Fluoroscopy is a medical imaging technique that produces a real-time, dynamic X-ray video of the internal structures of the body. Its fundamental principle is the use of a continuous, low-dose X-ray beam to generate a live image sequence, allowing physicians to observe movement and guide procedures.
How Does a Fluoroscopy Machine Work?
The process involves several key components working together:
- An X-ray tube generates the beam that passes through the patient.
- The beam is attenuated (weakened) by different tissues, creating a shadow image.
- Instead of film, an image intensifier or a flat panel detector converts the X-rays into a visible light image.
- This image is then displayed on a monitor as a live video feed.
What is the Role of the Image Intensifier?
This component is critical for making fluoroscopy practical and reducing radiation dose. It performs three main functions:
- Conversion: It converts the remnant X-ray beam into electrons.
- Amplification: It significantly amplifies the brightness of the image.
- Display: It converts the amplified electrons back into a visible light image.
How is the Fluoroscopic Image Formed?
Image formation relies on differential X-ray attenuation. Denser materials, like bone, absorb more X-rays and appear white. Softer tissues, like muscle, absorb less and appear gray. Air-filled spaces like the lungs absorb very little and appear dark.

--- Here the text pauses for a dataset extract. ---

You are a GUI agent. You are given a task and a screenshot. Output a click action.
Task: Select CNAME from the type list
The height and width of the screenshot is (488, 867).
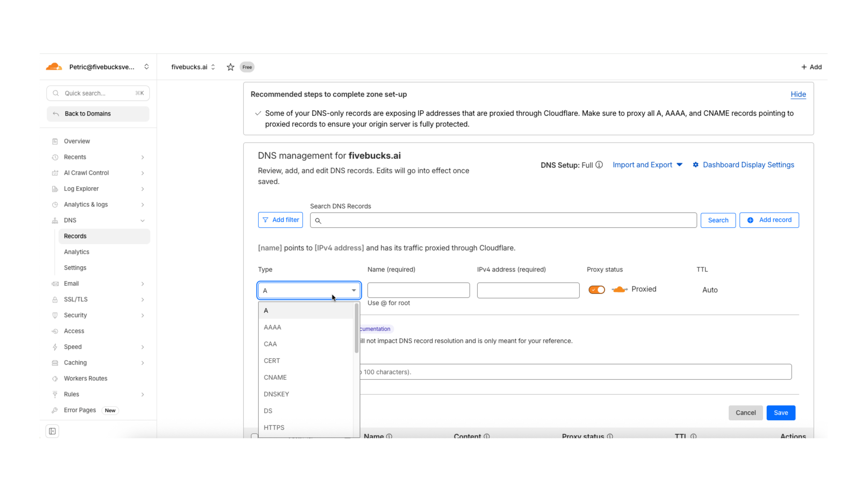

| Tissue Type | Attenuation Level | Appearance on Image |
| Bone | High | White |
| Muscle/Water | Intermediate | Shades of Gray |
| Fat | Low | Dark Gray |
| Air | Very Low | Black |
What is Pulsed Fluoroscopy?
To minimize patient and staff radiation exposure, modern systems often use pulsed fluoroscopy. Instead of a continuous beam, the X-ray tube emits short, rapid pulses. This creates a series of still images that are displayed rapidly enough to simulate real-time motion while significantly reducing the total dose.